Soignants, internes en médecine, lancent un cri d’alarme. Ils exhortent la population française à rester confinée et demandent au Président de la république de durcir les mesures.

Le confinement est capital pour permettre aux soignants de gérer l’afflux de malades. En effet, de plus en plus de personnel hospitalier mais aussi des médecins en ville, des internes, sont contaminés. Se rajoute à cette situation, le manque cruel de masque.

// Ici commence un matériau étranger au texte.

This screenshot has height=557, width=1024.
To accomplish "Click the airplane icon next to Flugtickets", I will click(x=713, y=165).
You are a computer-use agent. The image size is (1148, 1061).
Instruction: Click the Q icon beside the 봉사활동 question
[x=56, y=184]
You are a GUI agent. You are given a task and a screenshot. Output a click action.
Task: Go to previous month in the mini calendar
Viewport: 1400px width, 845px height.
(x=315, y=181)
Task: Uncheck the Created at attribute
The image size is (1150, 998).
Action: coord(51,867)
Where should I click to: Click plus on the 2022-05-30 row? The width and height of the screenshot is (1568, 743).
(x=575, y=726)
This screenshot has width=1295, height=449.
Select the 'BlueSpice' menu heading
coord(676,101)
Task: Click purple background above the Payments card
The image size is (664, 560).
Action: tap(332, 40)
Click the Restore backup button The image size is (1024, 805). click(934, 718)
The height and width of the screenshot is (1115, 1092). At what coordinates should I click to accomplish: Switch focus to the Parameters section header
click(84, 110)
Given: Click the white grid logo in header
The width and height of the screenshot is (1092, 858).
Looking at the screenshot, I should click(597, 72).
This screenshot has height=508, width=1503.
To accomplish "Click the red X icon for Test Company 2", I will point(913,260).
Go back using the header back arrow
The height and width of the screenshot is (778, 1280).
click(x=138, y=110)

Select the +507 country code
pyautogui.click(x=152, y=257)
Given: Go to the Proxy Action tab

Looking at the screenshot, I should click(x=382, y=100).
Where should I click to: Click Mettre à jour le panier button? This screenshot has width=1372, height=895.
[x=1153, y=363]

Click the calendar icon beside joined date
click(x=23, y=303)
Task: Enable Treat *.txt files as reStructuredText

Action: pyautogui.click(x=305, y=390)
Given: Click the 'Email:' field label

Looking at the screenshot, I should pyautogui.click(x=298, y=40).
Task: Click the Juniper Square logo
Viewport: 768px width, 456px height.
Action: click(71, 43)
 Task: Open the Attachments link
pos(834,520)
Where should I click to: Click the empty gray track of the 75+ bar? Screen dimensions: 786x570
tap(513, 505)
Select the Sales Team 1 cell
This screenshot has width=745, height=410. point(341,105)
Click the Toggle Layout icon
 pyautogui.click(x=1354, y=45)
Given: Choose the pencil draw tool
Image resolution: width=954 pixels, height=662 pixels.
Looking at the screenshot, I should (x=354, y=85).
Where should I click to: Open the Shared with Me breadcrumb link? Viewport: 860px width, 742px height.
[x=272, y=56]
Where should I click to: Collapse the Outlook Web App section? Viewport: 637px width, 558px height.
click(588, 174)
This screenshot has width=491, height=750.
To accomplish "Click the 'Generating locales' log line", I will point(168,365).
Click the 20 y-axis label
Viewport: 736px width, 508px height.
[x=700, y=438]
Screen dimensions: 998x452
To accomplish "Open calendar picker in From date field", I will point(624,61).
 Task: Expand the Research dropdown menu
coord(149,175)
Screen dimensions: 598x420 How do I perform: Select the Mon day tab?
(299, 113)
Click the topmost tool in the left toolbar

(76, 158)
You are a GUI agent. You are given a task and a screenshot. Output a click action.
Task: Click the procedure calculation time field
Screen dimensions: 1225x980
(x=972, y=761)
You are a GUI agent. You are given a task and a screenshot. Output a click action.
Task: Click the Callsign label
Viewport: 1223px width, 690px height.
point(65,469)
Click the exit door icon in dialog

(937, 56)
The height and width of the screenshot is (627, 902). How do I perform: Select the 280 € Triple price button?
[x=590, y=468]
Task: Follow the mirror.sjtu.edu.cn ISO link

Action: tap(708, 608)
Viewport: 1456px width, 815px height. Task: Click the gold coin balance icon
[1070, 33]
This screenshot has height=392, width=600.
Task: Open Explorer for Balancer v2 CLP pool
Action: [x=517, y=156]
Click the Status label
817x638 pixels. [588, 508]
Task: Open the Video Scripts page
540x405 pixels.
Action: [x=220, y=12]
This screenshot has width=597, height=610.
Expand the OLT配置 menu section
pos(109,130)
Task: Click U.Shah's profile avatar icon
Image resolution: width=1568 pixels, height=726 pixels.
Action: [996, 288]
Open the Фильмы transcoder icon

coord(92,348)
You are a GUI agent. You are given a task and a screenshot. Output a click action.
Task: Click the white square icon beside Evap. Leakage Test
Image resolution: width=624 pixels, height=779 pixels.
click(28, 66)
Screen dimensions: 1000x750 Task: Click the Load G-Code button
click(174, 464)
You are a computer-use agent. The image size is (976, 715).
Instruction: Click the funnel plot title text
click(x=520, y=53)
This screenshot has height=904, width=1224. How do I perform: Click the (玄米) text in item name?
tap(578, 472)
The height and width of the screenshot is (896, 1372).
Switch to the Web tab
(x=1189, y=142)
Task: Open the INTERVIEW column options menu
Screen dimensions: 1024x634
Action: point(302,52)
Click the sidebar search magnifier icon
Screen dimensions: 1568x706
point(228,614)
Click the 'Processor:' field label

Le Grand-Est, en surchauffe

La région Ile-de-France est la plus touchée, suivie par le Grand-Est où la situation s’intensifie quotidiennement, d’après l’Agence régionale de santé (Ars). Dans cette région, le nombre de malades graves augmente et les services de réanimation sont saturés. L’armée est en renfort des hôpitaux saturés à Mulhouse comme à Colmar. Plus aucune place n’est disponible et les malades sont transférés dans d’autres hôpitaux. Il faut savoir que les malades du covid-19 restent au moins 15 jours en réanimation.

Le pic épidémique est prévu dans les prochains jours, dans le Grand-Est. Un avant goût de ce qui pourrait se passer dans toutes les régions françaises.

Le directeur de la Santé, Jérôme Salomon recensait dans un point presse jeudi 19 mars, 1 122 cas graves dont 50% des cas ont moins de 60 ans.